EXTRACT
--- Begin ---
Manual DAG runs cause `prev_data_interval_start_success` and `prev_data_interval_end_success` to behave unexpectedly #28016

matthewblock · 2022-11-30T18:50:32Z

Apache Airflow version

Other Airflow 2 version (please specify below)

What happened

Using Airflow Version 2.4.2

Manually triggered DAG runs interspersed between scheduled DAG runs cause the scheduled DAG runs' template variables — in our specific use case, prev_data_interval_start_success and prev_data_interval_end_success — to no longer behave as expected. This appears to be due to how Airflow determines a previous DAG run.

When we have mixed manually triggered and scheduled DAG runs, the logical_date are not equivalent - For manually triggered DAG runs, the logical_date is the exact timestamp the DAG was triggered.

The following table shows mixed manually triggered and scheduled DAG runs, and some of the templated timestamps. Notice that this table is ordered by the Actual execution date, which is the exact timestamp the DAG executed, and that the logical_date is out of order for manually triggered DAGs.
--- End ---
PROBLEMS AND TASKS
1 - Write down the stretch of the Airflow issue from "What happened" through "previous DAG run." word for word.
2 - Pick up the Airflow issue after its last sentence and keep writing it.
The data that comes next has no connection to the Airflow issue.

RECORD SET
--- Begin ---
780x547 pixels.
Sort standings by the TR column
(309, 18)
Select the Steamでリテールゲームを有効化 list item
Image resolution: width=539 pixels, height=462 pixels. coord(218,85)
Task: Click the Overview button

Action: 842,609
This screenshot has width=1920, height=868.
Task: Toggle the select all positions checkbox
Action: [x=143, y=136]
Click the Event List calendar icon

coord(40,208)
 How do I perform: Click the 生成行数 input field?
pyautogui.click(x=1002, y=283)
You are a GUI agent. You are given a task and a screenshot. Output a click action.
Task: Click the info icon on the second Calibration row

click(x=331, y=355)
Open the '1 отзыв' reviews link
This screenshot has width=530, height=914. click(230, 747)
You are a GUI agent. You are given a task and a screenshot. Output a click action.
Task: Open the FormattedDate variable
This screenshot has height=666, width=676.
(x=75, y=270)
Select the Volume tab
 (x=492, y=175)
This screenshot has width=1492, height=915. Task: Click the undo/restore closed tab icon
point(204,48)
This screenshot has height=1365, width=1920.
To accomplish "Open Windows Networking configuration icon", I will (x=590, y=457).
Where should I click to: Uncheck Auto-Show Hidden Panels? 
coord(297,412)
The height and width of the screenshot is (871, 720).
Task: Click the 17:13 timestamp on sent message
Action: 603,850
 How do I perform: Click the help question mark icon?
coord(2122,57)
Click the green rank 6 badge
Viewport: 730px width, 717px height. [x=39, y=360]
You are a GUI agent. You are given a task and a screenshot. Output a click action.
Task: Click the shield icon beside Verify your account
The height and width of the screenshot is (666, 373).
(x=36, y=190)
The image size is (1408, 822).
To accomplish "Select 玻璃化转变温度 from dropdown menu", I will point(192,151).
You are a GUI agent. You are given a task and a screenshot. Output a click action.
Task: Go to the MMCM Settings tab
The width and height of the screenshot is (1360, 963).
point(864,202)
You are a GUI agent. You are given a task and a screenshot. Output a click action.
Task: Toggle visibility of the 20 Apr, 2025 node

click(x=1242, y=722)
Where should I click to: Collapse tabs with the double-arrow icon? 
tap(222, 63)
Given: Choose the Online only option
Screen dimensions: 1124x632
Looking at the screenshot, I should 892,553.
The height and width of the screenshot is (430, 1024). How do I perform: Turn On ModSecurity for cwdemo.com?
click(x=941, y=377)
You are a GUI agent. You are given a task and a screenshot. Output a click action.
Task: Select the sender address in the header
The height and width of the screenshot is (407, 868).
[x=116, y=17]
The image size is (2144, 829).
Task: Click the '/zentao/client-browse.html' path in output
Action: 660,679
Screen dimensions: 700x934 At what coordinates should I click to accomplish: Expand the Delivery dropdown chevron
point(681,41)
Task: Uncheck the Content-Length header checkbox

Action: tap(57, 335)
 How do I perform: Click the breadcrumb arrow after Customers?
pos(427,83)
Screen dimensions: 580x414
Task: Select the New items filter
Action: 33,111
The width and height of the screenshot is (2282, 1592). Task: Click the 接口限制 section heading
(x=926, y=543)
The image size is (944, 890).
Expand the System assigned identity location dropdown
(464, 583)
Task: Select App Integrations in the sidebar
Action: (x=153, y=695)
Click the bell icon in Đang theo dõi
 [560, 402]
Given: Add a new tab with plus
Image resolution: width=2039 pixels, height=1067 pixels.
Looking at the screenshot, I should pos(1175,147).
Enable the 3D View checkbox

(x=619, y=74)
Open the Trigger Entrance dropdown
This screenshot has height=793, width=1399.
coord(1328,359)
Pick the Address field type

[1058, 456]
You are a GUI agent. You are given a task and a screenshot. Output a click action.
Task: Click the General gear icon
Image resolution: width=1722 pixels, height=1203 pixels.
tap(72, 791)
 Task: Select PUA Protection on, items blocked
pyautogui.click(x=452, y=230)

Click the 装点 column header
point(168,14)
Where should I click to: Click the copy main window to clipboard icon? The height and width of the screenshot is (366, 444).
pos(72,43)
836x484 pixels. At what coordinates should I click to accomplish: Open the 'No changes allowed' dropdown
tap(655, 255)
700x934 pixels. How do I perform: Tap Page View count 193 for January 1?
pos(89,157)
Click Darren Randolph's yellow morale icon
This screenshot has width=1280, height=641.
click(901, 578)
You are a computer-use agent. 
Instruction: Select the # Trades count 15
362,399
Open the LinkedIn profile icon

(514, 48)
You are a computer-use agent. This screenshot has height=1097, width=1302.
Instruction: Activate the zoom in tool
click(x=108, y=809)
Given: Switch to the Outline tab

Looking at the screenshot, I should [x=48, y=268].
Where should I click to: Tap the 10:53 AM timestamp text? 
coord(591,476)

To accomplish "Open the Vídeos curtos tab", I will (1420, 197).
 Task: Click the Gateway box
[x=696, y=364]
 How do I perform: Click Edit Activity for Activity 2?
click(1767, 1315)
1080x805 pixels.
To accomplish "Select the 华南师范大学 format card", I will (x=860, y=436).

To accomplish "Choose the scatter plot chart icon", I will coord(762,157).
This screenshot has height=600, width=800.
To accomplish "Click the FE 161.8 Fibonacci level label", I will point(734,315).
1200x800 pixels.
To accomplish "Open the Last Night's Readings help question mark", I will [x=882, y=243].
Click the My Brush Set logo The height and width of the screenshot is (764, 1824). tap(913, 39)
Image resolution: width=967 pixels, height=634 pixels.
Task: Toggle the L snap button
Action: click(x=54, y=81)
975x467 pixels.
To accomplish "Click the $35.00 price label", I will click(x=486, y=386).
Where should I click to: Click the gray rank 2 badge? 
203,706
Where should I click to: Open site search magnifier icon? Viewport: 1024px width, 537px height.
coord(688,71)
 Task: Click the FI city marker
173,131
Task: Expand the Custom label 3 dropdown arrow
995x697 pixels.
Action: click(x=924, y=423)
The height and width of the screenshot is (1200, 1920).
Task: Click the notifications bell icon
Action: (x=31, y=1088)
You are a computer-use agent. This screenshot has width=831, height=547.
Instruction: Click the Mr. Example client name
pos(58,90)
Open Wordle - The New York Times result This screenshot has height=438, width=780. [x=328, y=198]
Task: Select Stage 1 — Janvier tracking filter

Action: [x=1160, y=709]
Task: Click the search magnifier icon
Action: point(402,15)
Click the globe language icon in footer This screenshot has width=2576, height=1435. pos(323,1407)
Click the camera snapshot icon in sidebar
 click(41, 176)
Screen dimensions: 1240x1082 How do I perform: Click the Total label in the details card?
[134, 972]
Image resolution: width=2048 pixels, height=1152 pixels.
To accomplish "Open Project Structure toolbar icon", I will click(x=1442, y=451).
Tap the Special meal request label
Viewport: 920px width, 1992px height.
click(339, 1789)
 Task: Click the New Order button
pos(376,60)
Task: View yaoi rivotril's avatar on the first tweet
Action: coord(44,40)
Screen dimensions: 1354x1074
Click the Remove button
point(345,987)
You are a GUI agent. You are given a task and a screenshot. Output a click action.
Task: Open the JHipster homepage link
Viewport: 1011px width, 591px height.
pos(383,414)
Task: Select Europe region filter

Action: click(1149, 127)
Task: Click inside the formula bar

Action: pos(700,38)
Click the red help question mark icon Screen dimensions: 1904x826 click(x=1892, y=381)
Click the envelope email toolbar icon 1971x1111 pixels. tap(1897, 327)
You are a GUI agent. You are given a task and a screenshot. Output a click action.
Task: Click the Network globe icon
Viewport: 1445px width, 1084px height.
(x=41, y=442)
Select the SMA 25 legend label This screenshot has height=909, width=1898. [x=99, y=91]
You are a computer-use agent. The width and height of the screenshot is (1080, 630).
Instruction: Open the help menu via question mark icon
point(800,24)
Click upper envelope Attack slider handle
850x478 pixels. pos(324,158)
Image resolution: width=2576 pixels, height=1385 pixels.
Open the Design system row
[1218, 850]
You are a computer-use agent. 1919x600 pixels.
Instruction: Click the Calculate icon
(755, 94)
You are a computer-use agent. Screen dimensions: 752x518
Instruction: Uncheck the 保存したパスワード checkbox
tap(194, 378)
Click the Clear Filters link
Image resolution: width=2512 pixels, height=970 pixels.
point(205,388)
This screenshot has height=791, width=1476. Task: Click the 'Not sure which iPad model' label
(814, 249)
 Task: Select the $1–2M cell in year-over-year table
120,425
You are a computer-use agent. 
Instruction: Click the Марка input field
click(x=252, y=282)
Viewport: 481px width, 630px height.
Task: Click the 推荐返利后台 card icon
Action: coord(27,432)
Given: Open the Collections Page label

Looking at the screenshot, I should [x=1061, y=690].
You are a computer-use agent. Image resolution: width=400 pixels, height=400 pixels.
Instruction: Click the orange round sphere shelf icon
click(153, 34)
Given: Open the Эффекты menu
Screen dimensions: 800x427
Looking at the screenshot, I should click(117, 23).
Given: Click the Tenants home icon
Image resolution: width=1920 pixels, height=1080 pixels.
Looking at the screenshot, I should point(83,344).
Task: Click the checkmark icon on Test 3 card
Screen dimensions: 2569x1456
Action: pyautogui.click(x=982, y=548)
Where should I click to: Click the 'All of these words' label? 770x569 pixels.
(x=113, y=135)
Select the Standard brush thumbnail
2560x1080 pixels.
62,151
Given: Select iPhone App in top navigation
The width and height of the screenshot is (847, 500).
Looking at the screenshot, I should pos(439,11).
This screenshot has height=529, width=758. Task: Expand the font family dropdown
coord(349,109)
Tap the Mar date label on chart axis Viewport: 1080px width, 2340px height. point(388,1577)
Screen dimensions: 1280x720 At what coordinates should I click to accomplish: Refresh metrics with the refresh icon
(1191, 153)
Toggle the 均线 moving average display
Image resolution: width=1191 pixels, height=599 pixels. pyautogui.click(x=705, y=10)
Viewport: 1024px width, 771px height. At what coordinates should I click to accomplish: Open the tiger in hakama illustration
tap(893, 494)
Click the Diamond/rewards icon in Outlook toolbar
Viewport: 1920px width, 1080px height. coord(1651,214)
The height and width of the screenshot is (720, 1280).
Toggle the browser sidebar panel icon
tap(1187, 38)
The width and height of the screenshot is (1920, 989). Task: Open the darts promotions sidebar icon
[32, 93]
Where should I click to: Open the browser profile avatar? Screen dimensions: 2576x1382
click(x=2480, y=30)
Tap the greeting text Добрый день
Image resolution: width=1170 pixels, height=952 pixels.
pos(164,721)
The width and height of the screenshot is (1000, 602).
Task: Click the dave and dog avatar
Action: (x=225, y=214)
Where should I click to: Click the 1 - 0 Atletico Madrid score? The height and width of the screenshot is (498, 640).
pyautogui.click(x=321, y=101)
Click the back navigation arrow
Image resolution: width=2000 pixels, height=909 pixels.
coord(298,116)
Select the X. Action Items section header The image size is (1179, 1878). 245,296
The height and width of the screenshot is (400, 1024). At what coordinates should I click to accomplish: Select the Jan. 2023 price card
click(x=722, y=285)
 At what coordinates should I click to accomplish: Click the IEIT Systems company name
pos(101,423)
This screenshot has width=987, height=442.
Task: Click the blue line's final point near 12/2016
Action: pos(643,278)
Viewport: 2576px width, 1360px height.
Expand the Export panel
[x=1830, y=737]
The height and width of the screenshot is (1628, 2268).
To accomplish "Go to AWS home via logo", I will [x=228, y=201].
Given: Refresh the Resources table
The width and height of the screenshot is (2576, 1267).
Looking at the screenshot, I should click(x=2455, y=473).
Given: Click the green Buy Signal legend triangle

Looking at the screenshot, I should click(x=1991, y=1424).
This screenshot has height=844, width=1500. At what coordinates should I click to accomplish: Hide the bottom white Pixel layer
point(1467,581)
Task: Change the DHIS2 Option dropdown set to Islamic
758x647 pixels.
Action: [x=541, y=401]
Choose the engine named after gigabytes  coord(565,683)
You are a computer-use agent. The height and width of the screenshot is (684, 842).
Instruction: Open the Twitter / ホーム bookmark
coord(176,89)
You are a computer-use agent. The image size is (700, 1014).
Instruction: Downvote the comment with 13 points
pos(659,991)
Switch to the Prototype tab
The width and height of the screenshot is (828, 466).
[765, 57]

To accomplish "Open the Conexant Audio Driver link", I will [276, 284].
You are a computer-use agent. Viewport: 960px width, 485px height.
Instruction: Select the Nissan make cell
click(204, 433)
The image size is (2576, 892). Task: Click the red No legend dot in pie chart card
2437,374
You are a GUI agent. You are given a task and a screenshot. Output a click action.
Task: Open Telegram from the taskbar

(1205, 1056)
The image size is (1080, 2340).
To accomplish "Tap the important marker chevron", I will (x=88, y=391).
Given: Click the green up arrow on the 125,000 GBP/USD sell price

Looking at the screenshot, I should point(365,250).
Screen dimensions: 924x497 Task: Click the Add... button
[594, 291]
--- End ---
TASK-BY-TASK ANSWERS
1 -
What happened

Using Airflow Version 2.4.2

Manually triggered DAG runs interspersed between scheduled DAG runs cause the scheduled DAG runs' template variables — in our specific use case, prev_data_interval_start_success and prev_data_interval_end_success — to no longer behave as expected. This appears to be due to how Airflow determines a previous DAG run.

2 -
Bolded italics are the template variables that IMO do not behave as predicted:

DAG Run	Triggered	`logical_date`	Actual execution date	`data_interval` `_start`	`data_interval` `_end`	`prev_data_` `interval_` `start_success`	`prev_data_` `interval_` `end_success`
1	Scheduled	1:05:00	1:10:29	1:05:00	1:10:00	None	None
2	Manual	1:11:26	1:11:26	1:05:00	1:10:00	1:05:00	1:10:00
3	Scheduled	1:10:00	1:15:00	1:10:00	1:15:00	1:05:00	1:10:00
4	Manual	1:17:51	1:17:52	1:10:00	1:15:00	1:05:00	1:10:00
5	Scheduled	1:15:00	1:20:01	1:15:00	1:20:00	1:05:00	1:10:00
6	Scheduled	1:20:00	1:25:00	1:20:00	1:25:00	1:10:00	1:15:00
7	Scheduled	1:25:00	1:30:01	1:25:00	1:30:00	1:20:00	1:25:00

For the bolded scheduled DAG runs, note that the prev_data_interval_start_success and prev_data_interval_end_success both point to the data interval that is technically earlier than the most recent successful DAG run's data interval.

Causes

I believe this is due to the way Airflow calculates the previous DAG run. If we order by logical_date, this function will prioritize manually triggered DAG runs, because:

Manually triggered DAG runs' logical_date (==execution_date) are later than data_interval_end
Scheduled DAG runs' logical_date are equal to data_interval_start, which occurs before data_interval_end for an equivalent "trigger" timestamp

See in airflow/models/dagrun.py:

    @provide_session
    def get_previous_dagrun(
        self, state: DagRunState | None = None, session: Session = NEW_SESSION
    ) -> DagRun | None:
        """The previous DagRun, if there is one"""
        filters = [
            DagRun.dag_id == self.dag_id,
            DagRun.execution_date < self.execution_date, <-- THIS LINE
        ]
        if state is not None:
            filters.append(DagRun.state == state)
        return session.query(DagRun).filter(*filters).order_by(DagRun.execution_date.desc()).first()

What you think should happen instead

IMO this is a bug - DAG Run 6 in the table above should identify DAG Run 5 as the most recent successful DAG run, and the template variables should reflect this accordingly.

A deeper issue in how Airflow draws the line between scheduled DAG runs and manually triggered DAG runs.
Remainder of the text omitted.